I'm not saying it's not true. Or, in a crude sense, that it's hospice's purpose. For you do have to be terminally ill to be a hospice patient. And 90% of hospice patients die, roughly 60% of those within six months. (Those are my figures, not a statisticians.) But there are 10% who we discharge because they gain strength and are no longer hospice appropriate. And 30-40% who live on past six months, even up to four or more years on hospice. The purpose of hospice is comfort, trying to aid a person's disease ridden body into death with some dignity and care. Our nurses are not somehow angels of euthanasia. Anymore than nurses on a battlefield. They provide as much healing as they can and, when that fails, all the comfort that can be found.
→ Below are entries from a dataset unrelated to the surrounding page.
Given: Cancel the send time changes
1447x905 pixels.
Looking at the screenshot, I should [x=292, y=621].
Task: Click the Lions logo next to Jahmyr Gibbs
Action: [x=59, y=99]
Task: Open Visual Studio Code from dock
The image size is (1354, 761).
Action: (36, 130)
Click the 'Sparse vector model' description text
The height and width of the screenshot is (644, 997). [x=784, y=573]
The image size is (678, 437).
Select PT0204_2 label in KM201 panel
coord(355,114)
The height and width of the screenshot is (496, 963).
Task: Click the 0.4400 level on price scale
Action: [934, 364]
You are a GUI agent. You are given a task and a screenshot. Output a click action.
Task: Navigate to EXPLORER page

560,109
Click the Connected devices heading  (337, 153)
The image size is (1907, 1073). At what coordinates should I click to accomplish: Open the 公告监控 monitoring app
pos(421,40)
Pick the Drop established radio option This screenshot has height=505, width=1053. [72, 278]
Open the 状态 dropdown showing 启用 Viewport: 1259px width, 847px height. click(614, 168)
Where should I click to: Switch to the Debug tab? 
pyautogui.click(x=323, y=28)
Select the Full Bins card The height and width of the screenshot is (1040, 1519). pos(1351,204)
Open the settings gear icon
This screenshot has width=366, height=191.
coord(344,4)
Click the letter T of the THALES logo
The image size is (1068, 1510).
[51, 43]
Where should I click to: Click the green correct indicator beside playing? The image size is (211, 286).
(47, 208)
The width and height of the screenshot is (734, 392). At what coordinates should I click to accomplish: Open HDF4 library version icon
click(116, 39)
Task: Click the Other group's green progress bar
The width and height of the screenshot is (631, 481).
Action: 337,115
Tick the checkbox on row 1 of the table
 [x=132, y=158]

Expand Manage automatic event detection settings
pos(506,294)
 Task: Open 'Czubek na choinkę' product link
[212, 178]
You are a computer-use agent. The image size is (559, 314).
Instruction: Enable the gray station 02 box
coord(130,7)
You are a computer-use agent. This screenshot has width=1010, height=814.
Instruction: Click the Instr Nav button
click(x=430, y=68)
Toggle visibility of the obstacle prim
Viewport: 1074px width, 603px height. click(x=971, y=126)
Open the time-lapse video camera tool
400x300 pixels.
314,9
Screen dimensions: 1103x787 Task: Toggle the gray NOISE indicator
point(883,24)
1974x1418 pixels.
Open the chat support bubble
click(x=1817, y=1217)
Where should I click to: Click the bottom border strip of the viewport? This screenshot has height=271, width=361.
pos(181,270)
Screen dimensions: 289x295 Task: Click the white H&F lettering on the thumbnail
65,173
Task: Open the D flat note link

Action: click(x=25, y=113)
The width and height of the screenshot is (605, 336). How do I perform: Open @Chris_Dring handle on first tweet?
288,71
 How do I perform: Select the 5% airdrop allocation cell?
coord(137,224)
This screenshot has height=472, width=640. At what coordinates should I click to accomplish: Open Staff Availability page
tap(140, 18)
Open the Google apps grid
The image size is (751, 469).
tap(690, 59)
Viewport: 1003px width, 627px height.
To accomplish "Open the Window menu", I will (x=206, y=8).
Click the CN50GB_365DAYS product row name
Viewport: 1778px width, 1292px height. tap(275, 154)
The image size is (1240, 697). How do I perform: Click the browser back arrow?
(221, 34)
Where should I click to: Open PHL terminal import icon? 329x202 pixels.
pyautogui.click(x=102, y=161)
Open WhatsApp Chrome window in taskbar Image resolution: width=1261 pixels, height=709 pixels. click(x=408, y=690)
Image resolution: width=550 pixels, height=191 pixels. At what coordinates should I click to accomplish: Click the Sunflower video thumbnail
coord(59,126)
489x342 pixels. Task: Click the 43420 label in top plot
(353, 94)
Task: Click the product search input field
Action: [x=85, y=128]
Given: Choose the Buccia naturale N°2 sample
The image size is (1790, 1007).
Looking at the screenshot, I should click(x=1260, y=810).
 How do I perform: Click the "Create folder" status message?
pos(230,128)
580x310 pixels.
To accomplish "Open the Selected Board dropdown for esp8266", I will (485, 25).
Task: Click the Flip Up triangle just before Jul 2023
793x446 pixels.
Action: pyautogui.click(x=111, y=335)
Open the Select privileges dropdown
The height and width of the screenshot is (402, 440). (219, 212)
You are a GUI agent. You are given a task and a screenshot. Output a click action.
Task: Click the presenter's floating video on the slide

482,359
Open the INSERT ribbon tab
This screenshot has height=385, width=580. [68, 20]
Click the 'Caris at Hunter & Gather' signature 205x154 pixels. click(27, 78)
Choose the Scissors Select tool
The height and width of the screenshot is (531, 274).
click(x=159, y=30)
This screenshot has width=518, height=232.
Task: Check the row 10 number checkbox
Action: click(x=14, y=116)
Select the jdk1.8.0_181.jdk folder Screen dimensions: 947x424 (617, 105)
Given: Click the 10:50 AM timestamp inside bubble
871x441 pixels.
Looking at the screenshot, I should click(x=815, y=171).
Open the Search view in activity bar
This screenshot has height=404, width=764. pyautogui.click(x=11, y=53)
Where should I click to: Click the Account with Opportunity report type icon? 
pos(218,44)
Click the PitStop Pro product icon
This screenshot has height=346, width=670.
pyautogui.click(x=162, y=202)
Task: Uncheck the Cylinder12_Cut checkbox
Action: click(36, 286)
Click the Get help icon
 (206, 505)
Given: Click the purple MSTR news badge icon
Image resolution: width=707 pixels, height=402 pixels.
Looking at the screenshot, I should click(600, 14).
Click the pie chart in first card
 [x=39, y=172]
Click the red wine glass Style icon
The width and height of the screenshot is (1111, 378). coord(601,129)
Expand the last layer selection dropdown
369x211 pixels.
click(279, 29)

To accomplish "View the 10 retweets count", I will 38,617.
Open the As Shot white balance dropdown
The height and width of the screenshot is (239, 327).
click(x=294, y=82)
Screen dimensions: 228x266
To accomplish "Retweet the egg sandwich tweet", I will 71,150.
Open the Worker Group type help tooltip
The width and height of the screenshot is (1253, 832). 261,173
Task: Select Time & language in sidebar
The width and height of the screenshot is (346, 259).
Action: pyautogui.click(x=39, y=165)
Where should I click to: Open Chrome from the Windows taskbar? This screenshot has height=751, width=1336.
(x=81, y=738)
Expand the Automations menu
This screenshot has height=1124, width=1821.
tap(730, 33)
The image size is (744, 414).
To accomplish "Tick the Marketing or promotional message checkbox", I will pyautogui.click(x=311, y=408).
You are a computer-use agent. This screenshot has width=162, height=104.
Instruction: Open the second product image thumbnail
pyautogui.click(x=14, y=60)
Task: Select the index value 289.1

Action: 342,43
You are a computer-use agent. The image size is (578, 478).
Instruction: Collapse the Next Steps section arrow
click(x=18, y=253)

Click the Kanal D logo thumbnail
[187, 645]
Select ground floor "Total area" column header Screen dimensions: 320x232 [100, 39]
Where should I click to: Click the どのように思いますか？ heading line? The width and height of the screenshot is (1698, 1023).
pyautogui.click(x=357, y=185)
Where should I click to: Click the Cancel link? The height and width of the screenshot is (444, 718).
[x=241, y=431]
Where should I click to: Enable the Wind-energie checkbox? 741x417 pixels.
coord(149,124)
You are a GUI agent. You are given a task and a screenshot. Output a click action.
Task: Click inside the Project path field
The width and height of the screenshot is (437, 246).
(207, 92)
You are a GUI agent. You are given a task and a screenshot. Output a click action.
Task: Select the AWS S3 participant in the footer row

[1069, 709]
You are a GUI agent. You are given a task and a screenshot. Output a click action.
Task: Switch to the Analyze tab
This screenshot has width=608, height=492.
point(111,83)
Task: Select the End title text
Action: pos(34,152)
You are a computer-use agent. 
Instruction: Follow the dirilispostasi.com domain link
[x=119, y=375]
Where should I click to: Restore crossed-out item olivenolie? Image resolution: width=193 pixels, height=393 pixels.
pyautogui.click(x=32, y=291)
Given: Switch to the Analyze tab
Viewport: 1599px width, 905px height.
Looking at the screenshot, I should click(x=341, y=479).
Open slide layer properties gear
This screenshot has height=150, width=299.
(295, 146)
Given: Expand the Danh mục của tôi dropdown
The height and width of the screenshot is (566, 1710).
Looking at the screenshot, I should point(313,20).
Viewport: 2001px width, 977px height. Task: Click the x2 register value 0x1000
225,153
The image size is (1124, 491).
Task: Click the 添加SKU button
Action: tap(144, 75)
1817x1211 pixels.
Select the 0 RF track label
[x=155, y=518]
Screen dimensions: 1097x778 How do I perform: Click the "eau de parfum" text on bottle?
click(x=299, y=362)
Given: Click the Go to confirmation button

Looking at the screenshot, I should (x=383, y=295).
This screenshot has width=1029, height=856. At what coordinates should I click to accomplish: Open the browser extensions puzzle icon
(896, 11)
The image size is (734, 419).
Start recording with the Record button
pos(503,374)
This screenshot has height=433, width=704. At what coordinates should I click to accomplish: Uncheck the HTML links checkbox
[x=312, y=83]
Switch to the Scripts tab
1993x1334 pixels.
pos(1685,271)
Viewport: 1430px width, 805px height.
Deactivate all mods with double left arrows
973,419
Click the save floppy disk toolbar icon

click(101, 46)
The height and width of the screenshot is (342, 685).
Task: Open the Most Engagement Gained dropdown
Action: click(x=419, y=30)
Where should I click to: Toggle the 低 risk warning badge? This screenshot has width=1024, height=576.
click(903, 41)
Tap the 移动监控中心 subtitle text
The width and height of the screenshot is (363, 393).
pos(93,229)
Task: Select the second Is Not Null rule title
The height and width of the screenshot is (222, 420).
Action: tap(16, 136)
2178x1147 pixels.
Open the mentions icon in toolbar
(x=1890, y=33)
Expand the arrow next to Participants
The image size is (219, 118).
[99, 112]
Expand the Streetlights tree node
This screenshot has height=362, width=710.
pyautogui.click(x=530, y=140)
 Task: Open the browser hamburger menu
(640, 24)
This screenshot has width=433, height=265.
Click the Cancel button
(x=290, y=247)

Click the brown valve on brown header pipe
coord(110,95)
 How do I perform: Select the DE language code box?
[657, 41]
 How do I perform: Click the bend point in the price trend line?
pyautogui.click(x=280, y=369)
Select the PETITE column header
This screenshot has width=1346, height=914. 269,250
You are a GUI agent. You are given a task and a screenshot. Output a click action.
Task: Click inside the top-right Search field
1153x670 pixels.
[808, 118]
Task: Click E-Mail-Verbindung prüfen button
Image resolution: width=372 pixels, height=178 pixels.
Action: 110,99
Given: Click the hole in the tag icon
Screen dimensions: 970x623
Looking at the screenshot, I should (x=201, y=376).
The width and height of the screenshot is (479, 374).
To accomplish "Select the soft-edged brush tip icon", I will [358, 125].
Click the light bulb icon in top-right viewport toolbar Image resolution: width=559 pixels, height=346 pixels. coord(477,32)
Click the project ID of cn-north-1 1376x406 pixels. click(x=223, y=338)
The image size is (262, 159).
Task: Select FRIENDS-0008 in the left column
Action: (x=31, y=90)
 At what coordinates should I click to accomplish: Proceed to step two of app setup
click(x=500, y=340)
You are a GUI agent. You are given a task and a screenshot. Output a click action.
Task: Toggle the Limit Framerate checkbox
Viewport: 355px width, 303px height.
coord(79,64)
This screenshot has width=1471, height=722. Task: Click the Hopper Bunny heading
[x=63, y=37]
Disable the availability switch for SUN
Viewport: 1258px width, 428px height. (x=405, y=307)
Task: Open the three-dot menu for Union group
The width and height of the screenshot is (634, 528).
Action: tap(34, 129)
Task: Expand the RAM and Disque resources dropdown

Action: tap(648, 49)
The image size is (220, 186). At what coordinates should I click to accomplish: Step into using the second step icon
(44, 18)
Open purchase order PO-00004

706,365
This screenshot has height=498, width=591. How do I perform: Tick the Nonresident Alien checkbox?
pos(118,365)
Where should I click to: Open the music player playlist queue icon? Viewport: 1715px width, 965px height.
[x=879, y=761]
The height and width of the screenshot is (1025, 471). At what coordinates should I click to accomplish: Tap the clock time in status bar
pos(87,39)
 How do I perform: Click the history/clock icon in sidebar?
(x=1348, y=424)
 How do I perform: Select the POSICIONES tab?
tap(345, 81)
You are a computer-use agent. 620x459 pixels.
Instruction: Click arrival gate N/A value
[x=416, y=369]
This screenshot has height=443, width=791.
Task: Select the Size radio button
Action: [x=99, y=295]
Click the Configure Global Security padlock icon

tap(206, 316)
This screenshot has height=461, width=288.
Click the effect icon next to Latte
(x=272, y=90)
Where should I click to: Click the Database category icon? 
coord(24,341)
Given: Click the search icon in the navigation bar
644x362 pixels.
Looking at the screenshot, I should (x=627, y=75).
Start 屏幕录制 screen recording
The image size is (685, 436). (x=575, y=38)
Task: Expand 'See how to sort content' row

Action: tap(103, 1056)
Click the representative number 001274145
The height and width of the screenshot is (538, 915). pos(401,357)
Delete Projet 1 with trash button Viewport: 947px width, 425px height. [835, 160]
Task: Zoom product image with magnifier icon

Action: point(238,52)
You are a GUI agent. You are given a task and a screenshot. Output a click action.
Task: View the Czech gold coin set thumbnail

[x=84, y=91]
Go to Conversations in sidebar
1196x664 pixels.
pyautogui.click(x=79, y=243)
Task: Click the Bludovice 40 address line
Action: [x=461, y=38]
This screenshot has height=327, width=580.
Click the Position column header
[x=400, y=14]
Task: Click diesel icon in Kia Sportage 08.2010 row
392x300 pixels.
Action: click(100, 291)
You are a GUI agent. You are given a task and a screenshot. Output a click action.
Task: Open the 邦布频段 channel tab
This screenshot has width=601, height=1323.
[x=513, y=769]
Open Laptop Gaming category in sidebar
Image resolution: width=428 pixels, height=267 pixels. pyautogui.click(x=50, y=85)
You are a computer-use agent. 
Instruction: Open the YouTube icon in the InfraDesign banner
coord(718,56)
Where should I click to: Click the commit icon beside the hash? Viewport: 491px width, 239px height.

I don't envy them their job, but some days I feel like a hospice nurse in another line of work. For in my office, if anything that plugs into a wall is not working I'm suppose to fix it. (Note the "suppose" for I failed with the fax machine this morning and had to call the professionals.) And typically that means I'm fighting with one of three machines: two computers probably four or five years old and our copier/printer/fax/scanner nearly five years of age. The last time I had to fix one of them, I told its user I'm about done with the thing. It's been on "hospice" for nearly a year, it has about all the "comfort meds" I can give it (a.k.a.: fixes from the internet), and once it starts turning yellow with blue around the fingernails, there's nothing more I can do but pronounce it when it breathes it's last breath. As for our all-in-one, the "lorazepam" I've been giving it (namely, shutting it off and unplugging everything for a few minutes before reviving it) is going to turn into "morphine" soon. Or a sledge hammer. (Okay, that's not very hospice...)
I don't think the nurses would exchange jobs with me, either. They would much prefer dealing with living souls. For one, the pay is much better. The rewards, too. After all, touching a soul is a special gift. My computer doesn't care if I ever touch it again or not. But, as always, someone has to keep everything organized. Just call me the "Angel of Records".